Choosing to quit your job and joining the competition can be a risk, but one made easier if you join a competitor in an industry where you already have knowledge, connections and credibility. In that sense, the company you’re leaving can become a key asset and even your best references in your new career – if you exit properly – or an obstacle to your success if you burn bridges.
Successful Job Exit Strategies
#1 Show exit loyalty
Do what you can to enter and exit on a high note. In professional terms, this means not talking to clients, suppliers, and co-workers (other than your key managers) about your new career move until you have officially left, or at least until after you’ve given notice. If key managers learn about your exit plans from an existing customer, then there is a high chance that you have burned a valuable bridge and the relationship will end on negative terms. Before you leave, you should limit your activities for the new job to researching and strategizing on your own time and in your own place. Keep your excitement for the new role in check and ensure to stay clear from the temptation of speaking to potential clients before you leave. Finish strong.
#2 Share your plans before you leave
When your current employer hears that you are leaving to start with a competitor in the same industry, they may be rightfully worried that you plan to steal their customers or provide an identical service.
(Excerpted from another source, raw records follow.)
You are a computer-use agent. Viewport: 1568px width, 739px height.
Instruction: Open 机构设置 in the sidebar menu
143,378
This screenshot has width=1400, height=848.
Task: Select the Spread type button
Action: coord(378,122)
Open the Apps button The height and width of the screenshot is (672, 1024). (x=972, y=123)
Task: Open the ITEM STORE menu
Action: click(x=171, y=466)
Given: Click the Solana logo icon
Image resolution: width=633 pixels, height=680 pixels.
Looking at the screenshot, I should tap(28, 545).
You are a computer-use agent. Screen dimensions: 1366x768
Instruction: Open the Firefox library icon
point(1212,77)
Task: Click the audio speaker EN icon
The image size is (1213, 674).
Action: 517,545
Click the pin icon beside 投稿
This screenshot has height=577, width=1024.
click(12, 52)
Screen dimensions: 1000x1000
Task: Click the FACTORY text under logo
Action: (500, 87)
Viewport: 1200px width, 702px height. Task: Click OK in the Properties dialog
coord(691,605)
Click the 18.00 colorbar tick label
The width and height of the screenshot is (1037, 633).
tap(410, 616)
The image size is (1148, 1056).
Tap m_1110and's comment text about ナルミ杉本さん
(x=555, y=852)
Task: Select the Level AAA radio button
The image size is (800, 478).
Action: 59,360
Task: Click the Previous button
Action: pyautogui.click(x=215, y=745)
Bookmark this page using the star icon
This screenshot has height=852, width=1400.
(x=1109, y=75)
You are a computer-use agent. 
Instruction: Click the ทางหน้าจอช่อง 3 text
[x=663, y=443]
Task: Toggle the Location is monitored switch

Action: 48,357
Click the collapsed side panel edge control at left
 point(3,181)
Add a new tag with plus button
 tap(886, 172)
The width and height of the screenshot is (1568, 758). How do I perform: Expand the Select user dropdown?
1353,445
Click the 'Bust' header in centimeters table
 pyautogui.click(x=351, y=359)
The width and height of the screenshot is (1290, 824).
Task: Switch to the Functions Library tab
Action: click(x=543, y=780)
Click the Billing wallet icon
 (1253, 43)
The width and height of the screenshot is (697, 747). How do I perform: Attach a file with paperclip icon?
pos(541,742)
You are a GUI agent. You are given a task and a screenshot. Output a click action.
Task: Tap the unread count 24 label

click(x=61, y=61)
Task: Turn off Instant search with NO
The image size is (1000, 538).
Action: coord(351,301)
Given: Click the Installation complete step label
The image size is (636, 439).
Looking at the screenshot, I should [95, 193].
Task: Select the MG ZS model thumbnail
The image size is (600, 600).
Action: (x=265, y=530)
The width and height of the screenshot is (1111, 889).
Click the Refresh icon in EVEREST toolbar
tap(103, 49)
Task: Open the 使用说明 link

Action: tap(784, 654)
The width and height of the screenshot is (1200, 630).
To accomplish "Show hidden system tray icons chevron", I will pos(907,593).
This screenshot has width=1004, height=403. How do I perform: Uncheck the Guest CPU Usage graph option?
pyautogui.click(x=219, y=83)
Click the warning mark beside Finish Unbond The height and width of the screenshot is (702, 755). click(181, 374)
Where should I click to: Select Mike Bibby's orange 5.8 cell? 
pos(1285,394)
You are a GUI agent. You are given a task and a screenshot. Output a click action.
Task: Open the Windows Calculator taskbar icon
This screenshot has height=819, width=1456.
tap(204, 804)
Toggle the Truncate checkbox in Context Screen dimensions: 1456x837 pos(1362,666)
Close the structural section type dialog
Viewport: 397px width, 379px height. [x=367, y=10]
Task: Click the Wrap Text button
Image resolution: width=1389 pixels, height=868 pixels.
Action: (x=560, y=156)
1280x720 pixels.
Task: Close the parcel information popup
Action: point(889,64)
While there may be some overlap, your current employer will likely have a different value proposition or customer focus. Explaining your plans to your boss and as many senior executives or owners who have time to hear you out will help them to understand your motivation for the new career decision. Doing this will also give you an opportunity to make them feel less threatened by your new career move.
They still may feel that you are doing something that threatens them, but your communication will demonstrate a high degree of maturity and integrity. If they have a strong objection to your career move and believe that they have the legal right to prevent your new position, it gives you an opportunity to work out a friendly compromise.
I had to change jobs a few times in my career and always ended up working for the competition. But, I always ensured to have a proper conversation with my boss to explain my reason and my plans for the new career move and I always pledged to conduct myself professionally and stay clear of clients and contacts. With this reassurance, all my bosses were supportive of my career moves and never threatened legal action. I suggest that you do the same.
#3 Help and prepare a professional transition
No matter what your position is, you are playing an important role for your existing employer and your departure will very likely leave a hole that will take time and money to fill. I strongly suggest that you offer to complete certain tasks or handle additional responsibilities for a period of time before you exit, and the most tangible way to demonstrate that you are genuine about it, is by having a documented 3 or 4 step exit transition plan. While your employer might not choose to take you up on the offer, it sends the professional and genuine message that you care about the firm and want to continue to have a good relationship going forward. I always made my last months the best months of my employment with any of the companies I worked for and always stayed in touch for insight and help with fellow co-workers if they needed assistance.
The main benefit of leaving on good terms is that you leave the same way you came into the company and you can still access your former employer as a valuable resource. Your former employer may even be in a position to provide you, in your new position, with references, refer you clients, or provide you with favourable vendor terms if you connect back to do business with them. Also, keep in mind that it’s a small world out there and chances are, you’ll cross paths again.
Enter and exit on a high note to secure yourself a good reference and, when you are out on new adventures, remember to hunt wisely!